The prison has an Operational Capacity of 1,010 inmates, and this number is also the Certified National Accommodation rating for the prison, which is the uncrowded capacity that provides a decent standard of accommodation for all prisoners. The prison is run by the public sector prison service, but educational services are provided by the City of Manchester College for Learning and Skills, and healthcare is provided by Nottingham NHS Trust.

The Category C site consists of eleven wings, six of which were dormitories when the site was owned by the RAF, but which also provide some single rooms and some multi-occupancy rooms. Three wings are relatively new additions to the prison and are single cell occupancy. A further new wing opened in November 2007 with double cells, which is used to hold prisoners who are at risk from bullying and intimidation. The Induction Unit has double cells, and a purpose built Care and Separation Unit was built in 2008. Every year from 2009 to 2012, the state of the kitchens had been criticised in the Independent Monitoring Board annual report. Construction of a new kitchen costing £7 million was completed in April 2013, but the power supply to it was inadequate, and it was closed until 23 November, while this was rectified, at extra cost. This oversight led the Independent Monitoring Board to question how such contracts are awarded, and whether the prison service gets value for money. The 2014 report also commended the dedication of the catering staff, for their production of good quality food and their accommodation of dietary needs during religious festivals.

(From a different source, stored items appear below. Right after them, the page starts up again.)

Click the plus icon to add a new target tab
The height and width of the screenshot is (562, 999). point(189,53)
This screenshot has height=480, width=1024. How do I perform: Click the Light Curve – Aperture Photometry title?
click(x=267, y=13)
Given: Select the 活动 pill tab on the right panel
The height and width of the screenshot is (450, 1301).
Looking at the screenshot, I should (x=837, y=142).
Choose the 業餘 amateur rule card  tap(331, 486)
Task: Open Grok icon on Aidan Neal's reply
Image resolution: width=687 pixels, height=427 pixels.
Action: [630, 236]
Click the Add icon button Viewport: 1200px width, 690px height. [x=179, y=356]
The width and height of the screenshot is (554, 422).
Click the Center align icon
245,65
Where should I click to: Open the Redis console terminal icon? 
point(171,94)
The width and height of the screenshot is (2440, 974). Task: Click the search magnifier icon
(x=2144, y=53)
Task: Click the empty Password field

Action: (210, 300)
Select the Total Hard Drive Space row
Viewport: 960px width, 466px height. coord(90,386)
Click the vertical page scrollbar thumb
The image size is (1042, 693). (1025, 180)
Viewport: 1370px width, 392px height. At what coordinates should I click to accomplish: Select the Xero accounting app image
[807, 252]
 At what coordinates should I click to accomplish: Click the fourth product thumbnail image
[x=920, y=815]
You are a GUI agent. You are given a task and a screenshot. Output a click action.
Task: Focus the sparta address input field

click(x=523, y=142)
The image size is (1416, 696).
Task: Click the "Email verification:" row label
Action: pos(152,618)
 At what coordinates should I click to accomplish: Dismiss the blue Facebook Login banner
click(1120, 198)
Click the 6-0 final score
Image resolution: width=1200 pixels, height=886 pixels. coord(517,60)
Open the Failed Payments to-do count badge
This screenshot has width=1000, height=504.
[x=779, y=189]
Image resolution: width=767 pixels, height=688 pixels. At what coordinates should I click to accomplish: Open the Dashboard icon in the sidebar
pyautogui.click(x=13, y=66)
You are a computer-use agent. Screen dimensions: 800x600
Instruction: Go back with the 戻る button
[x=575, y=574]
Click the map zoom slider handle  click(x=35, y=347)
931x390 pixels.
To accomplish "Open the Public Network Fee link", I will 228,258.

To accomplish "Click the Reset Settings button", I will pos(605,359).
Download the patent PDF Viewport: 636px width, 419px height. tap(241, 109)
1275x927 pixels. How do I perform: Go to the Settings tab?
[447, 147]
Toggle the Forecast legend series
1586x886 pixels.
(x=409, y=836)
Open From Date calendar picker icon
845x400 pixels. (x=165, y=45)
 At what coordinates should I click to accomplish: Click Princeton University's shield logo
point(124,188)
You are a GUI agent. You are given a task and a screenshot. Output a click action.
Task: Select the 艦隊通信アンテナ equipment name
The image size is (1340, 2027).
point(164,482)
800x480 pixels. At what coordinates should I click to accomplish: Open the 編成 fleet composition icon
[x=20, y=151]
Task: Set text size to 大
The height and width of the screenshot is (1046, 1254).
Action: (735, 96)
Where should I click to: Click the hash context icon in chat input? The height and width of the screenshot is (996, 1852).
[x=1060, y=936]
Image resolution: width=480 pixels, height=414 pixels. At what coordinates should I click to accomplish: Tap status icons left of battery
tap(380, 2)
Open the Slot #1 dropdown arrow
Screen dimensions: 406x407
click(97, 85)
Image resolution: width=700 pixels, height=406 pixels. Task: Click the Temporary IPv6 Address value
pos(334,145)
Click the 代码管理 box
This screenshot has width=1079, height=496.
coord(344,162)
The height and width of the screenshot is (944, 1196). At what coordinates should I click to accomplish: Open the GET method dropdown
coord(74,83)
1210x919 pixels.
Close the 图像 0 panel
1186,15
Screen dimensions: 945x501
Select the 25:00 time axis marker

The prison education department offers inmates opportunities to study for qualifications such as NVQs, GCSEs and A Levels in subjects including English, mathematics, English for Speakers of Other Languages (ESOL), information technology, business administration, graphic design, reprographics and printing, visual art, catering, baking, hospitality, hairdressing and barbering, industrial cleaning, construction industry training in trowel trades, plastering, painting and decorating, carpentry, plumbing, civil engineering, fork lift training, light engineering, railway engineering, horticulture, waste management, textiles, and a range of PE courses.